Vol.44 No.Supplement

一般ポスター 産婦人科
胎児異常

(S676)

出生前より経過を追えた肝巨大血管腫の一例

Postnatal follow up of giant hemangioma of the liver detected in prenatal period

宮坂 祐輔, 斎田 司, 古西 崇寛, 石黒 聡尚, 増本 智彦, 梶川 大悟, 須磨崎 亮, 南 学

Yusuke MIYASAKA, Tsukasa SAIDA, Takahiro KONISHI, Toshitaka ISHIGURO, Tomohiko MASUMOTO, Daigo KAJIKAWA, Ryo SUMAZAKI, Manabu MINAMI

1筑波大学附属病院放射線診断・IVR科, 2筑波大学附属病院小児科, 3筑波メディカルセンター病院放射線科

1Diagnostic and Interventional Radiology, University of Tsukuba Hospital, 2Pediatrics, University of Tsukuba Hospital, 3Radiology, Tsukuba Medical Center Hospital

キーワード :

症例は0歳女児.在胎36週時に超音波検査で腹腔内腫瘍を指摘された.胎児MRIにて肝右葉に93mm大の腫瘍を認め,肝芽腫疑いにて当院へ紹介された.在胎37週に胎児心不全と診断され,帝王切開を施行.出生時の超音波検査では肝右葉の腫瘤は境界明瞭・辺縁円滑な無エコーの多房性嚢胞性病変で,嚢胞を介在するような高エコー域を認め,その内部に豊富な血流を伴っていた.なお,血液検査では新生児播種性血管内凝固症候群(DIC)診断基準を満たしていた.日齢5日では腫瘍は100mm大に増大し,嚢胞内の一部に出生時には認められなかった点状高エコ-が出現し,腫瘍内出血が疑われた.日齢7日の超音波では,肝右葉の腫瘤は100mm大で嚢胞内部は無エコーと低エコーがfluid-fluid levelを形成しており,腫瘍内の出血あるいは血栓を見ていると考えられた.中肝静脈や右肝静脈は腫瘤により強く圧排されていた.同日に行われた造影CTでは腫瘤の嚢胞内に造影早期からの造影剤の流入と貯留が認められた.超音波およびCT所見から,肝血管腫と診断し,プレドニゾロン5mg/dayによる治療が開始された.治療に伴いDIC,心不全の改善が認められた.また,その後経過観察で腫瘤の緩徐な縮小を確認した.
肝血管腫は胎児・新生児に発生する肝腫瘍の中では最も多い.予後は良好とされているが,肺水腫,DIC,腫瘍の破裂を合併した場合の予後は不良であるため,早期に診断することが肝要である.超音波検にて出生前より経過を追えた貴重な症例であるため,文献的考察を加えて報告する.

収集データ記録

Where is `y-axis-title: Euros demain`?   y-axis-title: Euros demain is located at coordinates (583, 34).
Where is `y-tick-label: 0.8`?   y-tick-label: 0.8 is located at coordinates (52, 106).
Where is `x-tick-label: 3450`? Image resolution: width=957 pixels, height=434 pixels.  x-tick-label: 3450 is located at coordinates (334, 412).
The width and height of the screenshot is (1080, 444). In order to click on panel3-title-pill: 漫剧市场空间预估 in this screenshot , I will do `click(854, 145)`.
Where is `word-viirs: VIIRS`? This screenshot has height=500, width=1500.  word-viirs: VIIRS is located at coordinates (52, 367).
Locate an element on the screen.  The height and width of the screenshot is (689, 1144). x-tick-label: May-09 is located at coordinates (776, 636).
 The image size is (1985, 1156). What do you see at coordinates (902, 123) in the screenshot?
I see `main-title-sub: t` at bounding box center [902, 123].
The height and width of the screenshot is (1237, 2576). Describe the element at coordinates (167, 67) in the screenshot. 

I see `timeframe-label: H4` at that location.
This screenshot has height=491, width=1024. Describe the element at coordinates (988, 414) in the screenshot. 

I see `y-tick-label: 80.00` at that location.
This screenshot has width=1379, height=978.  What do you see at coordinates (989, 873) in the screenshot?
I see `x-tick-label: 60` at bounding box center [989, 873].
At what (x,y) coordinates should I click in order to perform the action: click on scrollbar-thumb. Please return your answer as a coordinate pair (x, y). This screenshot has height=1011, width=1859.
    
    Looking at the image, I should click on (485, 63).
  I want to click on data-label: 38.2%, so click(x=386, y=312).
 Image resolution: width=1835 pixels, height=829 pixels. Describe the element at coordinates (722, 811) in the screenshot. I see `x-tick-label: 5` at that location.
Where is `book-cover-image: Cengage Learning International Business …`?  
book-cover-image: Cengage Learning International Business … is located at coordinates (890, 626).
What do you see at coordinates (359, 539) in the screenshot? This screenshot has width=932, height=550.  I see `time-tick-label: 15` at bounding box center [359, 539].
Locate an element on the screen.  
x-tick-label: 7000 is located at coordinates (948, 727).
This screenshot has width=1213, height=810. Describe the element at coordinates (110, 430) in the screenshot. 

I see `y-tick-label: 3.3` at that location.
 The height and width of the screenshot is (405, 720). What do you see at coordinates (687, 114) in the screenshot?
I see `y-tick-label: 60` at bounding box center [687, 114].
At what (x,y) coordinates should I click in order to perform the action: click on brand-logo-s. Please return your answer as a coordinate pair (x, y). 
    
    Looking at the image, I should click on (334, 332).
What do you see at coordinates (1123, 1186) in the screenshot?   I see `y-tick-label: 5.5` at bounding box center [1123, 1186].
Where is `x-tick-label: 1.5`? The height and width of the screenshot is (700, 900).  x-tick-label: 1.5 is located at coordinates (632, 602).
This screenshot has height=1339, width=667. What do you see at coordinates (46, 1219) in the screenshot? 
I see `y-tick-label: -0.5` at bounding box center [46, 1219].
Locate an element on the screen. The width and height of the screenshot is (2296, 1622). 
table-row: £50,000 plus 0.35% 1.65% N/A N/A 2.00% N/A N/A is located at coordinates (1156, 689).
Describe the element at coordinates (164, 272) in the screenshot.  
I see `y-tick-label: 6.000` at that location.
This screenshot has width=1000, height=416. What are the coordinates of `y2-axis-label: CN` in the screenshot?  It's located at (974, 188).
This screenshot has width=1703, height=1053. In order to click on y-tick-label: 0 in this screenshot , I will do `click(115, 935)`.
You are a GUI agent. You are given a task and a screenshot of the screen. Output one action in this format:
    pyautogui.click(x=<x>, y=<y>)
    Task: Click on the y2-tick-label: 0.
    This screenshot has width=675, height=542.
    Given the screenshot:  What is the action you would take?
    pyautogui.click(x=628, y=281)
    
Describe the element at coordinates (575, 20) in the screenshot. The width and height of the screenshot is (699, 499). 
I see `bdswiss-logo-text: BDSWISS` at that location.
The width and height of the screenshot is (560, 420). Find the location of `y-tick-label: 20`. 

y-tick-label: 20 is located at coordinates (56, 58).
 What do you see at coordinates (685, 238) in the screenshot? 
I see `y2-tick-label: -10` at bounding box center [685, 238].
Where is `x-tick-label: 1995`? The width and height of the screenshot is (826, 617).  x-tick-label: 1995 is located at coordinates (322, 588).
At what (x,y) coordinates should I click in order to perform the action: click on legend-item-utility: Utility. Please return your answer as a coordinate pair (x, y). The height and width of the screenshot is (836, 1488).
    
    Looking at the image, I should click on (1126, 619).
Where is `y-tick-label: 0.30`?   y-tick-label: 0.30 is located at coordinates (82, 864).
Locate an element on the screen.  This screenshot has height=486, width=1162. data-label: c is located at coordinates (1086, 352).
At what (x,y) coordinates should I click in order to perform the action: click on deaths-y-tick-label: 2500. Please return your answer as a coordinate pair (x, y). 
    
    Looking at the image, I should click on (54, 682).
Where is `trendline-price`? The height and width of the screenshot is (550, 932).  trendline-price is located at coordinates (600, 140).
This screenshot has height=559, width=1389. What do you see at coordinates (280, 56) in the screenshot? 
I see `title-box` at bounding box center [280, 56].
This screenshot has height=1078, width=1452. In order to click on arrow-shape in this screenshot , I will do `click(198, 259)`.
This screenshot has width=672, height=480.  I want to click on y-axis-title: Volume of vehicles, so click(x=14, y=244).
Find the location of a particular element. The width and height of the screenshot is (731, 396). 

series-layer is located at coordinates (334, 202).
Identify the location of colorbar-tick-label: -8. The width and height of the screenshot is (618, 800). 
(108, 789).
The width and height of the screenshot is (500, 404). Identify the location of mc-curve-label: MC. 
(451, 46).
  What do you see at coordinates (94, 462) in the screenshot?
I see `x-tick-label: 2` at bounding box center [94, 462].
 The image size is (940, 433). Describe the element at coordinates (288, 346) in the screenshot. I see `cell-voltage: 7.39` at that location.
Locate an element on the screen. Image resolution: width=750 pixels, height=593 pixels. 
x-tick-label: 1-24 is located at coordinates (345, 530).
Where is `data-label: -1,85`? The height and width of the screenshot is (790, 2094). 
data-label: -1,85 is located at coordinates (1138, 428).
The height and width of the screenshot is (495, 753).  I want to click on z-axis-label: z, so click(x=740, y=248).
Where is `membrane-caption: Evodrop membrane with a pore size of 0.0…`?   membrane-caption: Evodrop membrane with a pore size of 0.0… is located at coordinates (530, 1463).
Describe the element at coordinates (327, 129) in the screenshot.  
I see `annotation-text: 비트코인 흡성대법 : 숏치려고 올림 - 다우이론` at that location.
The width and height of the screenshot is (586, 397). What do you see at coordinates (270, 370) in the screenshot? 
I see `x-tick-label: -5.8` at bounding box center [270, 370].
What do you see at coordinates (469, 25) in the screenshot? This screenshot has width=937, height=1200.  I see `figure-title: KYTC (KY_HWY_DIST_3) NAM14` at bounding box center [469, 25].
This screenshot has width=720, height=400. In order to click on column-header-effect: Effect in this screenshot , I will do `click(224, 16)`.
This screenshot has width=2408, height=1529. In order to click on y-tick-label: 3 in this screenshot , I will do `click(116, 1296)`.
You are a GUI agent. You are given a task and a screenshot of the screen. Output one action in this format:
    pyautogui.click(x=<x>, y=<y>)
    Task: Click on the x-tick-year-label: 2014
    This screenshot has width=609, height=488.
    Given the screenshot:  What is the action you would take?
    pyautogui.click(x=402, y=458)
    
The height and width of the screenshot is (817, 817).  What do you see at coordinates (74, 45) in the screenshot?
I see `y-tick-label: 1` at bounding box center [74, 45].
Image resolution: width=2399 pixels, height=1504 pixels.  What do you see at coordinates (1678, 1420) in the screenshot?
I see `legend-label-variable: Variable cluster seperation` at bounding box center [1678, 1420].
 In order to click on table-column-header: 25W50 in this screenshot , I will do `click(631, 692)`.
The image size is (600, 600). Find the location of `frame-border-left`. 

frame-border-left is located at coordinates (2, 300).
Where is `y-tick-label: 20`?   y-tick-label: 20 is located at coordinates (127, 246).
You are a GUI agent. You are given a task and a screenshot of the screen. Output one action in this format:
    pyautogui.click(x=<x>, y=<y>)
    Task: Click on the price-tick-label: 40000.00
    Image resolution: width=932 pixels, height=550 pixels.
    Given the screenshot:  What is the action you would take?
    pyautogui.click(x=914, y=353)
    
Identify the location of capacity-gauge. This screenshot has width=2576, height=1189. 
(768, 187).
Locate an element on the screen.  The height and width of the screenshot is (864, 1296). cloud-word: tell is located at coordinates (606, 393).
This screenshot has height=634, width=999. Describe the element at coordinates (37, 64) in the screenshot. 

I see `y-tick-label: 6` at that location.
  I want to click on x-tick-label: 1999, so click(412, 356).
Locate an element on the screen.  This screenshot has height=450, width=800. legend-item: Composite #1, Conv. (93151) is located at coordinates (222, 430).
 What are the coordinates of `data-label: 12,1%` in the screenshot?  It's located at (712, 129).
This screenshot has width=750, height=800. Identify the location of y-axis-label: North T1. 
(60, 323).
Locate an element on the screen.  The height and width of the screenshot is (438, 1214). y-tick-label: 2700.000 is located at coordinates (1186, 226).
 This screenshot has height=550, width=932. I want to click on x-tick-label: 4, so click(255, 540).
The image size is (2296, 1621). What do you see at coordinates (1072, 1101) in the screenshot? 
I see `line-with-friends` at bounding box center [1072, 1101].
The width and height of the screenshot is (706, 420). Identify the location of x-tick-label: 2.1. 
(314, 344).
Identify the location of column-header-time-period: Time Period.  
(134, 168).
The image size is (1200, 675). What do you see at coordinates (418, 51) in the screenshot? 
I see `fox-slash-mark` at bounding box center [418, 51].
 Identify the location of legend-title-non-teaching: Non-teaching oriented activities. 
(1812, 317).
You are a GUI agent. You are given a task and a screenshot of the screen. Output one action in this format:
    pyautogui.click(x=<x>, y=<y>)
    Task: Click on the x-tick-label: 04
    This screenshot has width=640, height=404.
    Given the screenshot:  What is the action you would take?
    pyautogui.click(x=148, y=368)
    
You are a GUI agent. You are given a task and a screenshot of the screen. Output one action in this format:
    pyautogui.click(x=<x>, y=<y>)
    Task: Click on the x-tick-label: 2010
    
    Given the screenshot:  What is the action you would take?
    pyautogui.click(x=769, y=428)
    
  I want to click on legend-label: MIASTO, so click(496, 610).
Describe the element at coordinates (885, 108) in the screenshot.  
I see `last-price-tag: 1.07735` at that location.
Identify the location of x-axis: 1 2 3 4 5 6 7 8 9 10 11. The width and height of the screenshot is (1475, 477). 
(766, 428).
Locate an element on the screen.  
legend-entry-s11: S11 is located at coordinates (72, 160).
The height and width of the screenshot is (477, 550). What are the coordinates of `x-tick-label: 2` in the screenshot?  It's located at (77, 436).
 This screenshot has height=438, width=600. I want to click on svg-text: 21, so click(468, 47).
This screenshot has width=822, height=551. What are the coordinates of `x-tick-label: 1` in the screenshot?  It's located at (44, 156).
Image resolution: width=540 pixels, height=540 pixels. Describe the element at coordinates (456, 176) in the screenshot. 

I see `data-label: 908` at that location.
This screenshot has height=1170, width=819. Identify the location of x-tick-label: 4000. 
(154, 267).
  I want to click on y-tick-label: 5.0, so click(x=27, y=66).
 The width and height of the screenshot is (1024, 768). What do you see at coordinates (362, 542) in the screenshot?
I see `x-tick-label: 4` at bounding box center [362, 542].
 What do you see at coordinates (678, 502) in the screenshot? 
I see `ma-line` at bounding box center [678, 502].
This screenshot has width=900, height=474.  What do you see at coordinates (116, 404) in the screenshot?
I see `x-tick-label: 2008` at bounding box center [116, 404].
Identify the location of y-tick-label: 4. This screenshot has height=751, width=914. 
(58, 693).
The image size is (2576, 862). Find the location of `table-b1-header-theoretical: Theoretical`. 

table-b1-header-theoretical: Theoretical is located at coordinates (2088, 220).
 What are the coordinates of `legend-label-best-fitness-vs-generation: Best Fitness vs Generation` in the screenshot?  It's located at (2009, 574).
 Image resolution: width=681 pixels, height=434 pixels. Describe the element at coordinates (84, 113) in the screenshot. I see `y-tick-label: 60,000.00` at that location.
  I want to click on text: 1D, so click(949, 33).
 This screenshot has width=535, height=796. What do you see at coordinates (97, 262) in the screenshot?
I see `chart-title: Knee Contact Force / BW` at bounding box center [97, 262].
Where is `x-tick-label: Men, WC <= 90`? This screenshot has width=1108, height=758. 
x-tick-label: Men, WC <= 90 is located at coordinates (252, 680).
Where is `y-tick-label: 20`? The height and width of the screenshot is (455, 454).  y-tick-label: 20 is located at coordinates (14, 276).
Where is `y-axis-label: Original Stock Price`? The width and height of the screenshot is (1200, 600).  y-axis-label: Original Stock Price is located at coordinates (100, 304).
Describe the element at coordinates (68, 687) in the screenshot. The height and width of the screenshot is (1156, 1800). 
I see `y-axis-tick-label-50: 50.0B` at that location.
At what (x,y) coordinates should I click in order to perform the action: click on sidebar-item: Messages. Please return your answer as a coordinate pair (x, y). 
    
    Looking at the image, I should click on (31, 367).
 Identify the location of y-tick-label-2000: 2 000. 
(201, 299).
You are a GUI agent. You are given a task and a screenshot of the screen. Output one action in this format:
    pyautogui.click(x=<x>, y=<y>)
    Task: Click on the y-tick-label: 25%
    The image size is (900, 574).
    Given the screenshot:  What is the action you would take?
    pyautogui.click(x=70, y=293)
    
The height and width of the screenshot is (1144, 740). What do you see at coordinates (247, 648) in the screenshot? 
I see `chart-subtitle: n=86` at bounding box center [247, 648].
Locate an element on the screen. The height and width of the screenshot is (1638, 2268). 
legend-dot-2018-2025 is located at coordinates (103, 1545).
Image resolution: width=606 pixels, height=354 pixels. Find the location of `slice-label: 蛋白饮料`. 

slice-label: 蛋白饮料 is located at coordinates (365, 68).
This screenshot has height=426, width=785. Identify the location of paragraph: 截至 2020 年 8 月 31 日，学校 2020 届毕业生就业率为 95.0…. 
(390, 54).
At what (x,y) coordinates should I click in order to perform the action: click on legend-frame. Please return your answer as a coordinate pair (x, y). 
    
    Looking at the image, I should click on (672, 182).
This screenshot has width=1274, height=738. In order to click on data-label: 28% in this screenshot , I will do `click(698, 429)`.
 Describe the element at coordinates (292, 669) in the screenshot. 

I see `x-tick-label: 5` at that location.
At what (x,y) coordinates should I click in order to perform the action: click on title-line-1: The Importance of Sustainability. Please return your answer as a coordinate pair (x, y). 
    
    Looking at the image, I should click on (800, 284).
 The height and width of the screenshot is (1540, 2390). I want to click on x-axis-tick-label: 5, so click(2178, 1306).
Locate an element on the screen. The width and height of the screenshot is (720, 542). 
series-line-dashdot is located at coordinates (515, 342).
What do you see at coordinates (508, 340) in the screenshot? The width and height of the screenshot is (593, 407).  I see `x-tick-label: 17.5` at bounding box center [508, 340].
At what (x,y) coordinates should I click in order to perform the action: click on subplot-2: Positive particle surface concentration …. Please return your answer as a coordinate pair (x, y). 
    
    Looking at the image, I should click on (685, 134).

▶ 課題: 肝血管腫の症例報告に日本語で記された著者の所属先を、すべて挙げてください。 記録は肝血管腫の症例報告とは関係がない。

▶ 解答:
筑波大学附属病院放射線診断・IVR科
筑波大学附属病院小児科
筑波メディカルセンター病院放射線科